[Excerpt to read]
ESPE Abstracts (2019) 92 LB-25

Low Trabecular Bone Score in Children with Inflammatory Bowel Diseases

Yael Levy Shraga1,2, Ophir Megnazi2, Dalit Modan-Moses1,2, Liana Tripto-Shkolnik3,2, Noah Gruber 1,2, Yael Haberman4,2, Dror Shouval4,2, Batia Weiss4,2


1Pediatric Endocrinology and Diabetes Unit, The Edmond and Lily Safra Children's Hospital, Sheba Medical Center, Tel-Hashomer, Ramat Gan, Israel. 2The Sackler Faculty of Medicine, Tel-Aviv University, Tel Aviv, Israel. 3Division of Endocrinology, Diabetes and Metabolism, Sheba Medical Center, Tel-Hashomer, Ramat Gan, Israel. 4Division of Pediatric Gastroenterology and Nutrition, Edmond and Lily Safra Children's Hospital, Sheba Medical Center, Tel Hashomer, Ramat Gan, Israel


Background: Trabecular bone score (TBS) is an emerging technology to assess bone microarchitecture of the lumbar spine. In adults, this score has been shown to be a significant predictor for osteoporotic fractures, independently of major clinical risk factors and bone mineral density (BMD), and is a recommended tool in the evaluation and management of osteoporosis, especially secondary osteoporosis. To date, only few studies evaluated TBS in the pediatric population. To the best of our knowledge, no previous study investigated TBS in pediatric inflammatory bowel diseases (IBD) patients.
[/Excerpt to read]
[Data for review]
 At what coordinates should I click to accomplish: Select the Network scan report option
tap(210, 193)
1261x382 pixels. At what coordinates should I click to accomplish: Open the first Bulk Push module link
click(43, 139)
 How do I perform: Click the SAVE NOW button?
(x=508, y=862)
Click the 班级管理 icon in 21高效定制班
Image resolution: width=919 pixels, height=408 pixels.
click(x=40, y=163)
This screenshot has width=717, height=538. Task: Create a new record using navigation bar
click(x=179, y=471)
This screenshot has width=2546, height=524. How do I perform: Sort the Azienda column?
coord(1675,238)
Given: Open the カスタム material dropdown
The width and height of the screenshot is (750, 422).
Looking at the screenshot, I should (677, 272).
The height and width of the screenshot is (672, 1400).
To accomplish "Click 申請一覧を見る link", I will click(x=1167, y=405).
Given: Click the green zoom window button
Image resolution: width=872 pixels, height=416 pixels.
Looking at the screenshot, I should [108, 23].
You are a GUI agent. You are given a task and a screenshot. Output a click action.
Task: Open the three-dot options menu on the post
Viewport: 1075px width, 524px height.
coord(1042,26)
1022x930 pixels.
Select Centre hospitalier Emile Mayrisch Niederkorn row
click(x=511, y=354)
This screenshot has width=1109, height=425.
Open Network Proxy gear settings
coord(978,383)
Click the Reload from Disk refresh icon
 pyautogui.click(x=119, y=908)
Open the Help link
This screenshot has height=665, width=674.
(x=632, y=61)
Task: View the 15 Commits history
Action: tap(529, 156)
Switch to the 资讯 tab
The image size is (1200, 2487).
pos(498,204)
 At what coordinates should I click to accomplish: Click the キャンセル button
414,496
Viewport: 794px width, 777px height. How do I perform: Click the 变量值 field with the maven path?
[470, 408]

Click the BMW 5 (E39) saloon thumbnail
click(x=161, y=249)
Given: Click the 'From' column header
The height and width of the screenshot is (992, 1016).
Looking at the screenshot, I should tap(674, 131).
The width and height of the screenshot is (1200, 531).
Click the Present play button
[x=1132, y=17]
[/Data for review]
#### Required action 1
In the abstract on trabecular bone score, which part of the spine does this score assess?
#### Required action 2
From the abstract on trabecular bone score, repeat the passage that begins with the words containing "Background: Trabecular bone" and ends with "diseases (IBD) patients.".

#### Final answer 1
The lumbar spine.

#### Final answer 2
Background: Trabecular bone score (TBS) is an emerging technology to assess bone microarchitecture of the lumbar spine. In adults, this score has been shown to be a significant predictor for osteoporotic fractures, independently of major clinical risk factors and bone mineral density (BMD), and is a recommended tool in the evaluation and management of osteoporosis, especially secondary osteoporosis. To date, only few studies evaluated TBS in the pediatric population. To the best of our knowledge, no previous study investigated TBS in pediatric inflammatory bowel diseases (IBD) patients.